▶ WHAT IS NEEDED
Copy out exactly the lines below that run from the one holding "Pick the envelope" to the one holding "Click the blue Export button", keeping both of those lines and no others.

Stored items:
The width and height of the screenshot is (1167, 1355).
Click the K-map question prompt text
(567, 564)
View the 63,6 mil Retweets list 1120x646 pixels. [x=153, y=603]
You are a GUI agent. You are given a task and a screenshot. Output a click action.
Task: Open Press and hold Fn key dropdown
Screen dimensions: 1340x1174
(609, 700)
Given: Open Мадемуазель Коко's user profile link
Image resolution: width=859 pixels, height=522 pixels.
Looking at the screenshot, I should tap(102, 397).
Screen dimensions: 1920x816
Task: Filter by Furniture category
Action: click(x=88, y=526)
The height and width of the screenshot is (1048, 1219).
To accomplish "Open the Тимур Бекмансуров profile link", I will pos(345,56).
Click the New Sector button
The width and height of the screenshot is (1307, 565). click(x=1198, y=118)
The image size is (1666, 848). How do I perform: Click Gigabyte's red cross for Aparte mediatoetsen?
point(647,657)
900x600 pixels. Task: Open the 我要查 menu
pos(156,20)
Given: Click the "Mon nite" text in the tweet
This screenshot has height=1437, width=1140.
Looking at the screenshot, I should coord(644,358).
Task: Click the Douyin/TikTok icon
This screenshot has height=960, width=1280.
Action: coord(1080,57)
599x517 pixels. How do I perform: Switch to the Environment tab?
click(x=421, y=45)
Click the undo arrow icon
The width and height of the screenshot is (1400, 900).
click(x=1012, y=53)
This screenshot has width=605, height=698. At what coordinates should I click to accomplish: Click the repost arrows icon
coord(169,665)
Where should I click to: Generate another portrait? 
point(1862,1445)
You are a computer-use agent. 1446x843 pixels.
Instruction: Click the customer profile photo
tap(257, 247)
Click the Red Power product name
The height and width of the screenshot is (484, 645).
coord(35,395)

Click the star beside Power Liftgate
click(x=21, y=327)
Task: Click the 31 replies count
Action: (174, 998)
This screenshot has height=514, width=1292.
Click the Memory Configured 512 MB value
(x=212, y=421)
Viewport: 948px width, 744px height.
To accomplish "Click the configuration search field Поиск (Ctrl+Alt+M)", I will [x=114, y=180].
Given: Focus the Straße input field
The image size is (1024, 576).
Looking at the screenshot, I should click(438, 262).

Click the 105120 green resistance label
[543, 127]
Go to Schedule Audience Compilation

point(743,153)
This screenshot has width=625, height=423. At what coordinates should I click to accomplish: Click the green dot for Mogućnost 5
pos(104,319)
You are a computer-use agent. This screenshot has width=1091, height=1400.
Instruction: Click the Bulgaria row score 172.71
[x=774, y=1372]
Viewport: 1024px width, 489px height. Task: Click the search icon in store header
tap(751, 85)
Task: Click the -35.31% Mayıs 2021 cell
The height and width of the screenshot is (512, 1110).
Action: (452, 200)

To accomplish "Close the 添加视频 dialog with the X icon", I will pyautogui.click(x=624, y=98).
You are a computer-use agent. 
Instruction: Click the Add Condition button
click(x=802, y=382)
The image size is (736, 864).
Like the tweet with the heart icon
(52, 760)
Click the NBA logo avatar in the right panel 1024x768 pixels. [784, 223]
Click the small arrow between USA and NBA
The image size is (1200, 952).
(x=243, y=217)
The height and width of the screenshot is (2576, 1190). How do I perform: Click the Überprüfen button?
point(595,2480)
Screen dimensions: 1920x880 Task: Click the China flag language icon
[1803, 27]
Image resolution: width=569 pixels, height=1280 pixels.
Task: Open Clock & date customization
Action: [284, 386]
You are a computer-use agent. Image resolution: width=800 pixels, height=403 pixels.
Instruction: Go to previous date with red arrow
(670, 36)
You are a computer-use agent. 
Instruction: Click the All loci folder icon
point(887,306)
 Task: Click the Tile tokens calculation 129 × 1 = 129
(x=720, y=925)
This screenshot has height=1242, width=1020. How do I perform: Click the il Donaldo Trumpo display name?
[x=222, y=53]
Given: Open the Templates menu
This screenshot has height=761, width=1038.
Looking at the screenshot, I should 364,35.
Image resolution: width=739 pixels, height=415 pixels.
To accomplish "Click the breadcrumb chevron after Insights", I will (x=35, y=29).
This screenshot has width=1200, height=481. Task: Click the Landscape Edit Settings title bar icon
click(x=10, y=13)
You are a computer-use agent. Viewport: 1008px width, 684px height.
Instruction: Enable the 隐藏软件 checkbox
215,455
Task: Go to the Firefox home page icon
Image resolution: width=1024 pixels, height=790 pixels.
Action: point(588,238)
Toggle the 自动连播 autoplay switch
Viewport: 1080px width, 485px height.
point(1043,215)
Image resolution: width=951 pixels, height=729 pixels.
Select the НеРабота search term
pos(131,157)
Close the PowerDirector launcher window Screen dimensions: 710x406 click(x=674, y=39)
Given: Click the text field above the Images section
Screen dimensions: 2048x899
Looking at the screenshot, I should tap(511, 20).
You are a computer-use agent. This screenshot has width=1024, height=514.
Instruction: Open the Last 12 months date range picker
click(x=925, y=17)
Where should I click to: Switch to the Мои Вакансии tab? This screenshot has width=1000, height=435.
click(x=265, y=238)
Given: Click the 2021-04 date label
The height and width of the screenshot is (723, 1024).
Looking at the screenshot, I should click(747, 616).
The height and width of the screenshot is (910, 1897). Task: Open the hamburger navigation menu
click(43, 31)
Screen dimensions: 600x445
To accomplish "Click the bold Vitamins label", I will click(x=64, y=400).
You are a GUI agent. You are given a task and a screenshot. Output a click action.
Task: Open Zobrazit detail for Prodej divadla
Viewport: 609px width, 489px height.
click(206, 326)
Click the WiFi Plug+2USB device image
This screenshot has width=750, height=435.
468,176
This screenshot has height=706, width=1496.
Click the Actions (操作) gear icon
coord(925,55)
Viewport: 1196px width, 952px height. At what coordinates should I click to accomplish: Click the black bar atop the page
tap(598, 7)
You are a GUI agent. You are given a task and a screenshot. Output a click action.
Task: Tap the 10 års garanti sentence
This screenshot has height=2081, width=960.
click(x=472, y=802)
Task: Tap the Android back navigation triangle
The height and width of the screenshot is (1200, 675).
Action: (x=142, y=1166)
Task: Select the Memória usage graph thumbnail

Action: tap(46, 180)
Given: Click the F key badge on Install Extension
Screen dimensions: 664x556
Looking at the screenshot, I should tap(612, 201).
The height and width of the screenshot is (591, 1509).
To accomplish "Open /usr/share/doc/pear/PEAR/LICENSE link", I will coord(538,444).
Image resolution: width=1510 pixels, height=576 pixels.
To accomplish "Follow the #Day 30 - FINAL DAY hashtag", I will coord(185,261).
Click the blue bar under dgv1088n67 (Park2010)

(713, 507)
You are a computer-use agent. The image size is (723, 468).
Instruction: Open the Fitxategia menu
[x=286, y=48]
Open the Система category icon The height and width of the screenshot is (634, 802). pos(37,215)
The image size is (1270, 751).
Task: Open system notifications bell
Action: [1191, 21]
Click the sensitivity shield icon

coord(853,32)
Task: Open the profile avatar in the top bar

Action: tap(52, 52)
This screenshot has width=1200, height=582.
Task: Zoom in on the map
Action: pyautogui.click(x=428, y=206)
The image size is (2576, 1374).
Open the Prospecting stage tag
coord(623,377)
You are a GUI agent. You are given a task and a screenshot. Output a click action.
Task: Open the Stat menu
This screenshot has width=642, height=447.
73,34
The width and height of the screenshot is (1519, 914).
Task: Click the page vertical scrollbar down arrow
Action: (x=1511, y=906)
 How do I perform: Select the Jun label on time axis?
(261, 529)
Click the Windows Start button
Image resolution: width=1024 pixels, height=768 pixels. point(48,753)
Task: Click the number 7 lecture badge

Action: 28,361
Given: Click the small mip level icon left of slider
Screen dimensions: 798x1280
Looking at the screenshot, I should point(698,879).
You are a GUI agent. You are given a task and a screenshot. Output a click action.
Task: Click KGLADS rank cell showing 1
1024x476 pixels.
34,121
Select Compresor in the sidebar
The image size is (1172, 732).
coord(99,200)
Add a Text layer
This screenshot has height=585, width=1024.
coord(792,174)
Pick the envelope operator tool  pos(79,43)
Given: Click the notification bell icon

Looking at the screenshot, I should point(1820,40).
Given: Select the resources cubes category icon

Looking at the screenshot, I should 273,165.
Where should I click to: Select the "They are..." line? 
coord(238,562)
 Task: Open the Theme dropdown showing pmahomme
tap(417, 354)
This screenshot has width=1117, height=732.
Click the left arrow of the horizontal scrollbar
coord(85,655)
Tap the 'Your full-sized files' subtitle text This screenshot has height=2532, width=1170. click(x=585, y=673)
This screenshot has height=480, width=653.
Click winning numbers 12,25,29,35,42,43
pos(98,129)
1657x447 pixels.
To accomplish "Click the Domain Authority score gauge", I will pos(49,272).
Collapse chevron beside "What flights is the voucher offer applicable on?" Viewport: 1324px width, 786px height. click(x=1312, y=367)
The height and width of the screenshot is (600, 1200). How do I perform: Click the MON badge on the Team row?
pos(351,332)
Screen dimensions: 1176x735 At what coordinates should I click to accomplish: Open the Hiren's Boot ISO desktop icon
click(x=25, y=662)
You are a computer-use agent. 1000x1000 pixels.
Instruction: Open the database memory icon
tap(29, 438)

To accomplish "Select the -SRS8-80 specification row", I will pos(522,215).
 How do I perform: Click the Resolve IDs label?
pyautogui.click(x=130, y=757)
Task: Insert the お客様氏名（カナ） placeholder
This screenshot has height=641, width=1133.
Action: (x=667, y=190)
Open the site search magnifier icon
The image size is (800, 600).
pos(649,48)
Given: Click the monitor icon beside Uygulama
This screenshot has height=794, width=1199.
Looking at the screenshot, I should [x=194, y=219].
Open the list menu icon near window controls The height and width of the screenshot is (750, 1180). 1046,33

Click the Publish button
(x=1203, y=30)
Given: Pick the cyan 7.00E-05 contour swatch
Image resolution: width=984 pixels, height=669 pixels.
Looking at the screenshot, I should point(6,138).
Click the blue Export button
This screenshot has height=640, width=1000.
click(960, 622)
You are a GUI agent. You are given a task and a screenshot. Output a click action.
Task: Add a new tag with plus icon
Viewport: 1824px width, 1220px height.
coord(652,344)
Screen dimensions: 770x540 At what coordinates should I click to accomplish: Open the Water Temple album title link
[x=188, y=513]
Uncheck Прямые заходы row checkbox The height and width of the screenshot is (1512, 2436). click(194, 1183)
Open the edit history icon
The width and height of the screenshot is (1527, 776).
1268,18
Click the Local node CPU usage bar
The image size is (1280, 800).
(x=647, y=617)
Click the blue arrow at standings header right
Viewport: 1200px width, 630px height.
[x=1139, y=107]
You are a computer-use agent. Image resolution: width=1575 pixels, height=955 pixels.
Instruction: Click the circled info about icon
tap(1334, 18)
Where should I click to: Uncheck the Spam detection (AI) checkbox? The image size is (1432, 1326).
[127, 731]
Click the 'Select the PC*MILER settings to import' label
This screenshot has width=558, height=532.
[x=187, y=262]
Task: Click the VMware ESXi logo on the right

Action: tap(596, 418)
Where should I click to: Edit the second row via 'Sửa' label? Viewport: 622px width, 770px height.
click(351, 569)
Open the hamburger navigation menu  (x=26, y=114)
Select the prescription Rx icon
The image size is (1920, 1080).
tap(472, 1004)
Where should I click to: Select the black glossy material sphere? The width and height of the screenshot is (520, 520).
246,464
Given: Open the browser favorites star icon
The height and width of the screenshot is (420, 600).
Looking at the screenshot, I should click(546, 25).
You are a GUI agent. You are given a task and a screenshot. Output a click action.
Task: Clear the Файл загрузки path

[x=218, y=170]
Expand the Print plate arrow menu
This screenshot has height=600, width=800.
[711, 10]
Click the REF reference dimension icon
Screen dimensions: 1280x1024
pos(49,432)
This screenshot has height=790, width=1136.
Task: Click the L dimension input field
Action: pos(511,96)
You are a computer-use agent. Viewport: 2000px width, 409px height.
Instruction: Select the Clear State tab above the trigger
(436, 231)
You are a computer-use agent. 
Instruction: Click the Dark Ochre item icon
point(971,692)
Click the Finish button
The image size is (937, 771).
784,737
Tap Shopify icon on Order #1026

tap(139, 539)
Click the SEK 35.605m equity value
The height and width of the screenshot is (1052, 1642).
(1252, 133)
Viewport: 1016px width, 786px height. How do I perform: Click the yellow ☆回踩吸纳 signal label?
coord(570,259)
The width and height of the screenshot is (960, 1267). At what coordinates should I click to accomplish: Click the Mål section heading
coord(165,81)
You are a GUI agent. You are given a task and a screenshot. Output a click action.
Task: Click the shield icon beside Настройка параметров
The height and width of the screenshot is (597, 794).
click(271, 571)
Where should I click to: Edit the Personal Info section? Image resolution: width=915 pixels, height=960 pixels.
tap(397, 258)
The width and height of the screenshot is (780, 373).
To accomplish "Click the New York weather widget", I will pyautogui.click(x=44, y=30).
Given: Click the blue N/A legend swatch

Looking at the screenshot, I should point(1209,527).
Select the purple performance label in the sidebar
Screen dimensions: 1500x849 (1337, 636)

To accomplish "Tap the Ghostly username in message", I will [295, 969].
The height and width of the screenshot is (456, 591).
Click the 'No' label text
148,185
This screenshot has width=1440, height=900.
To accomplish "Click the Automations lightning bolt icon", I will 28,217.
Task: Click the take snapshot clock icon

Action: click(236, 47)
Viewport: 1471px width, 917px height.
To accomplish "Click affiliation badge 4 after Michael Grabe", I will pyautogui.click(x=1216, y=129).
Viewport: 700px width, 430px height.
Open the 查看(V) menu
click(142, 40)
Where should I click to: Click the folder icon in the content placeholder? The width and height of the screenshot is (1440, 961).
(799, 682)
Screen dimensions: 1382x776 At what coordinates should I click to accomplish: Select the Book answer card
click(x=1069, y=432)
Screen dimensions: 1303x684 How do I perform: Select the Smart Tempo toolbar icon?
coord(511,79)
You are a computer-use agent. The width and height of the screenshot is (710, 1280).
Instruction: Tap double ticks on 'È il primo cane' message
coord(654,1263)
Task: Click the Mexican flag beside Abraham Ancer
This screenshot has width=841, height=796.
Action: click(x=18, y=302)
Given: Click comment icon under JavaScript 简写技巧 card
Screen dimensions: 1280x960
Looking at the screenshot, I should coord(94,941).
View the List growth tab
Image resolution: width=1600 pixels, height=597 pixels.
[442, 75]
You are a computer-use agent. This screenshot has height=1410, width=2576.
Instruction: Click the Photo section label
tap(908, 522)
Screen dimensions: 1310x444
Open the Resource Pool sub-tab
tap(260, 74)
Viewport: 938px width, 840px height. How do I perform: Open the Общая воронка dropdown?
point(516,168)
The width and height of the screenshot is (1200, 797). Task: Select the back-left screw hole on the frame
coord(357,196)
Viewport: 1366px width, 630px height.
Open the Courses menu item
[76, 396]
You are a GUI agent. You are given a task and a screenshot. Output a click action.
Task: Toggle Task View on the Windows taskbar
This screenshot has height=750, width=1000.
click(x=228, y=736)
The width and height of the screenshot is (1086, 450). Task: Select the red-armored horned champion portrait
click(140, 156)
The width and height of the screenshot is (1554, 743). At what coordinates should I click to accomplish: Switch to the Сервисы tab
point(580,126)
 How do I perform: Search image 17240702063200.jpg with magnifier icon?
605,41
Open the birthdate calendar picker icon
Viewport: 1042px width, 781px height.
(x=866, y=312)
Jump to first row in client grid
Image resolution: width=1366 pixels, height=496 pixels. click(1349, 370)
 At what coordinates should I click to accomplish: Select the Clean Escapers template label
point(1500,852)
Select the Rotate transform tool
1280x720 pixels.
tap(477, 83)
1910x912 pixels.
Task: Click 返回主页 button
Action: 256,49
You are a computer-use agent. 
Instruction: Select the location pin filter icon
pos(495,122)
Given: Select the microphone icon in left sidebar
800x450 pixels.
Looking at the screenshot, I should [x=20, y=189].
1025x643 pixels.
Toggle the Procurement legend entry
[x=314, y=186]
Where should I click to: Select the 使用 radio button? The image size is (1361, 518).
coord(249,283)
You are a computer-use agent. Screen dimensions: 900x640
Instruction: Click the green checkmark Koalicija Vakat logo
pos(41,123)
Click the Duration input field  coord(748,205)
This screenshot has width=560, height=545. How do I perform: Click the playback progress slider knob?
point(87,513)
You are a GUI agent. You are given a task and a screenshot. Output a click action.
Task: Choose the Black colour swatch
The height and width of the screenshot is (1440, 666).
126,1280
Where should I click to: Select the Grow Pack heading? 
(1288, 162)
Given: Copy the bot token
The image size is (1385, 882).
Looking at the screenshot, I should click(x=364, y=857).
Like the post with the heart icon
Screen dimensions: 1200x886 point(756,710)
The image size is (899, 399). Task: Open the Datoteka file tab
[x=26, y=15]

▶ WRITTEN RESPONSE
Pick the envelope operator tool  pos(79,43)
Given: Click the notification bell icon

Looking at the screenshot, I should point(1820,40).
Given: Select the resources cubes category icon

Looking at the screenshot, I should 273,165.
Where should I click to: Select the "They are..." line? 
coord(238,562)
 Task: Open the Theme dropdown showing pmahomme
tap(417, 354)
This screenshot has width=1117, height=732.
Click the left arrow of the horizontal scrollbar
coord(85,655)
Tap the 'Your full-sized files' subtitle text This screenshot has height=2532, width=1170. click(x=585, y=673)
This screenshot has height=480, width=653.
Click winning numbers 12,25,29,35,42,43
pos(98,129)
1657x447 pixels.
To accomplish "Click the Domain Authority score gauge", I will pos(49,272).
Collapse chevron beside "What flights is the voucher offer applicable on?" Viewport: 1324px width, 786px height. click(x=1312, y=367)
The height and width of the screenshot is (600, 1200). How do I perform: Click the MON badge on the Team row?
pos(351,332)
Screen dimensions: 1176x735 At what coordinates should I click to accomplish: Open the Hiren's Boot ISO desktop icon
click(x=25, y=662)
You are a computer-use agent. 1000x1000 pixels.
Instruction: Open the database memory icon
tap(29, 438)

To accomplish "Select the -SRS8-80 specification row", I will pos(522,215).
 How do I perform: Click the Resolve IDs label?
pyautogui.click(x=130, y=757)
Task: Insert the お客様氏名（カナ） placeholder
This screenshot has height=641, width=1133.
Action: (x=667, y=190)
Open the site search magnifier icon
The image size is (800, 600).
pos(649,48)
Given: Click the monitor icon beside Uygulama
This screenshot has height=794, width=1199.
Looking at the screenshot, I should [x=194, y=219].
Open the list menu icon near window controls The height and width of the screenshot is (750, 1180). 1046,33

Click the Publish button
(x=1203, y=30)
Given: Pick the cyan 7.00E-05 contour swatch
Image resolution: width=984 pixels, height=669 pixels.
Looking at the screenshot, I should point(6,138).
Click the blue Export button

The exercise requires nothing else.